In questa “Pillola di Saggezza” e nelle prossime vogliamo riflettere su quei temi fondamentali per la nostra vita che la Tradizione della Chiesa ha definito “I Novissimi”, cioè le cose ultime cui l’uomo va incontro al termine della sua esistenza.
“I Novissimi” cioè Morte, Giudizio, Inferno, Paradiso, senza scordare il purgatorio, inglobano l’insegnamento escatologico cristiano.
Pur essendo argomenti rilevanti, anche noi sacerdoti li trattiamo raramente e il timore di infastidire la suscettibilità ci fa adeguare al “politically correct”. Un giorno, una donna, mi disse: “Perché voi preti oggi evitate di parlare della morte che è sicuramente il momento più importante della vita di tutti? Perché evitate di parlare che la nostra vita sarà giudicata da Dio? Dovreste ricordarcelo ogni giorno, perché ogni momento potrebbe essere il nostro momento”. Quella donna aveva pienamente ragione!

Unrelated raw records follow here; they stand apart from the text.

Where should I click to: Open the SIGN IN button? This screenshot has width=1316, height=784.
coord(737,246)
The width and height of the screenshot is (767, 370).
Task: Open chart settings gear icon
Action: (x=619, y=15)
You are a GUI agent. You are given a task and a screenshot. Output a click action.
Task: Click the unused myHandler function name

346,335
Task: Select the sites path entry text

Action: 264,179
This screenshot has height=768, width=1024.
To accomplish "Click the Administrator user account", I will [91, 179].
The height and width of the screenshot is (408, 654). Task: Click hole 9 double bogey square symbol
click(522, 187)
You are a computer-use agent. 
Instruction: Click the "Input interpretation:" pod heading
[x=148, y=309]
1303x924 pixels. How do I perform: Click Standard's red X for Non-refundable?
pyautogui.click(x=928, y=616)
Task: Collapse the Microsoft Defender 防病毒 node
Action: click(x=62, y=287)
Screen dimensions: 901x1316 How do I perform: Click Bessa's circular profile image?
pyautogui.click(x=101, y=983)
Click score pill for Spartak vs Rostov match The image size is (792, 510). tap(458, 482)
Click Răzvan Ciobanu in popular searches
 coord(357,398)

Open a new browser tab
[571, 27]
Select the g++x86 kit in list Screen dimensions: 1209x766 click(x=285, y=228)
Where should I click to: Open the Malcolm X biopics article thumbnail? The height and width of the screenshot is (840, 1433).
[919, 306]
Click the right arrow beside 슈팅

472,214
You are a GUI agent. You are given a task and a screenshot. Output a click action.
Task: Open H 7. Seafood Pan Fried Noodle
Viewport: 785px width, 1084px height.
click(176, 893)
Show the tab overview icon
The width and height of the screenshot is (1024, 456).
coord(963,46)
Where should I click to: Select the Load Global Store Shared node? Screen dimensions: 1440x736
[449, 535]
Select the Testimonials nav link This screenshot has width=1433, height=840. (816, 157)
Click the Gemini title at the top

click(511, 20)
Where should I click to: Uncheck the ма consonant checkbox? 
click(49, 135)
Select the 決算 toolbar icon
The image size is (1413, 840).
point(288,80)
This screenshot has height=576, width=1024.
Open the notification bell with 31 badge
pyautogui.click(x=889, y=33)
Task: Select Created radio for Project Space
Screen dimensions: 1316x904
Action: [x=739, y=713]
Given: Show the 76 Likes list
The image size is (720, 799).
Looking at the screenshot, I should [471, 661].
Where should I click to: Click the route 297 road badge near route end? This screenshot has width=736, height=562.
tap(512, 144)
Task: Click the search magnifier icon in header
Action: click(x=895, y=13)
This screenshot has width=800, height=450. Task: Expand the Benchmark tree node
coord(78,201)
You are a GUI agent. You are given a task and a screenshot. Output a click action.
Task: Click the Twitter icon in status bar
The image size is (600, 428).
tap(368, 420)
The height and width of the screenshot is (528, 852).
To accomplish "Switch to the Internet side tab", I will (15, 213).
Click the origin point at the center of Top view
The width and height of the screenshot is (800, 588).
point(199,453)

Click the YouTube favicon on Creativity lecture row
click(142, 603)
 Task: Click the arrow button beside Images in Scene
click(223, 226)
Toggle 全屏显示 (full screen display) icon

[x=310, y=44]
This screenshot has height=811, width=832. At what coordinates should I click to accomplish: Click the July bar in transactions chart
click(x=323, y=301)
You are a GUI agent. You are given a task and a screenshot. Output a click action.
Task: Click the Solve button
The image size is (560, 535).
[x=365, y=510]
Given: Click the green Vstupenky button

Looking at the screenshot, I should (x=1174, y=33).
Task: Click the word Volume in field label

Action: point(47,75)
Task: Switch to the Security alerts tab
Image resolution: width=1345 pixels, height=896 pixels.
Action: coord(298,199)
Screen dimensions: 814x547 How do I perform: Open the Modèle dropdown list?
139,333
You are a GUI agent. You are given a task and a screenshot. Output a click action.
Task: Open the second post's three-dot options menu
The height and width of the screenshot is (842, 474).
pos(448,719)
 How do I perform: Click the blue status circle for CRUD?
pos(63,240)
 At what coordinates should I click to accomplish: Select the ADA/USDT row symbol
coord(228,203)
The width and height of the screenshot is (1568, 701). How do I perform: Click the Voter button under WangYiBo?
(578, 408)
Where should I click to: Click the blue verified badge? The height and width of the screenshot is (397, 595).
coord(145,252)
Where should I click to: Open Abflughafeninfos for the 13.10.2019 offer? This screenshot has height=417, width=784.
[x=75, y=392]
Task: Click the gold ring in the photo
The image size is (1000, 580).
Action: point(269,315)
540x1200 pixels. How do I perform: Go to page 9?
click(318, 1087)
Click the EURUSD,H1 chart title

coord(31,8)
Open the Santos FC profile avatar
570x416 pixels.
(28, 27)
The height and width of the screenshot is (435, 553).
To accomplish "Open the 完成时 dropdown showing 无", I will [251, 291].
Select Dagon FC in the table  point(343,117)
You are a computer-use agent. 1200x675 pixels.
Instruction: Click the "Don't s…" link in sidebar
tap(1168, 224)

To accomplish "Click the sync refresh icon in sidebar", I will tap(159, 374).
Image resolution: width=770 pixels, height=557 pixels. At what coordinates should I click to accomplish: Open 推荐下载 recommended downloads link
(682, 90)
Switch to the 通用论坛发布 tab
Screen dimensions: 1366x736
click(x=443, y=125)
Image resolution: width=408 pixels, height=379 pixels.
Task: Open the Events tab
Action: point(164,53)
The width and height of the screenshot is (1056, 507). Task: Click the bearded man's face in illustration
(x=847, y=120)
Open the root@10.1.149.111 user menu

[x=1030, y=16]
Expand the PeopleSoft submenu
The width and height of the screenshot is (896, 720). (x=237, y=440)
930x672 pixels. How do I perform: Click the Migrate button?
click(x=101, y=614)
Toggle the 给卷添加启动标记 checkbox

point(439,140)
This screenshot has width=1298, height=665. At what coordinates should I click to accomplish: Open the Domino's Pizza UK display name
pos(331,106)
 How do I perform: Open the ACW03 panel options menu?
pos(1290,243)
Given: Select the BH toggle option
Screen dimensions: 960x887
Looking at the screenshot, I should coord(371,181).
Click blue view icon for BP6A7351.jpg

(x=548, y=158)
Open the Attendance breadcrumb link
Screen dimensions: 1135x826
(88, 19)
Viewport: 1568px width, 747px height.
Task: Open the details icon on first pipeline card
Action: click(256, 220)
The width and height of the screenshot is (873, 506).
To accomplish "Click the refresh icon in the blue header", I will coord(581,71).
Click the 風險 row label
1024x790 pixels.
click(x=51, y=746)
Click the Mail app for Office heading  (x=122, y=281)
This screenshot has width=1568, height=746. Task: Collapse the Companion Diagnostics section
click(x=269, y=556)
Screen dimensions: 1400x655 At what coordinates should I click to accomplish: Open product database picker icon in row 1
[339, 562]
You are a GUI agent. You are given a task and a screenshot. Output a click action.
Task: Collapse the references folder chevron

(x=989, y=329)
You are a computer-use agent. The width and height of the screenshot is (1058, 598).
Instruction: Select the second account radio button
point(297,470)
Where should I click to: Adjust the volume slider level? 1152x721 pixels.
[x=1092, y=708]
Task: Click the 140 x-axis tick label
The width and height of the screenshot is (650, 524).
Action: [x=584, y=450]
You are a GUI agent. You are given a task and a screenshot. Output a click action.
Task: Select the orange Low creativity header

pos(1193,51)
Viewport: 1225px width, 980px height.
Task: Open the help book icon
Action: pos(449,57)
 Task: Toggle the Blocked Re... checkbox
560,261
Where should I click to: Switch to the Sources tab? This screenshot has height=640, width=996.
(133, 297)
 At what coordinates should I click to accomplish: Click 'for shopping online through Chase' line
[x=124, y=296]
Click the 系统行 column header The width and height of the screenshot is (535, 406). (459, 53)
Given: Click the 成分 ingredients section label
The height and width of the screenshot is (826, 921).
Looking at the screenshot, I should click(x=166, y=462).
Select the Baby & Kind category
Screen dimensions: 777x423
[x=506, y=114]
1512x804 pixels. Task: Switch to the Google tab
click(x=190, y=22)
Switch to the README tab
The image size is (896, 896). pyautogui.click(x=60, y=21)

Se pensassimo maggiormente a quegli unici e irripetibili momenti, quelli della morte e del giudizio, forse saremmo più saggi, o imposteremmo la nostra esistenza ricordando che Dio ci invita a non sciupare tempo ma a incamminarsi sulla via della santità così descritta da papa Francesco: “La santità è il volto più bello della Chiesa: è riscoprirsi in comunione con Dio, nella pienezza della sua vita e del suo amore. Si capisce, allora, che la santità non è una prerogativa soltanto di alcuni: la santità è un dono che offerto a tutti, nessuno escluso, per cui costituisce il carattere distintivo di ogni cristiano” (19 novembre 2014).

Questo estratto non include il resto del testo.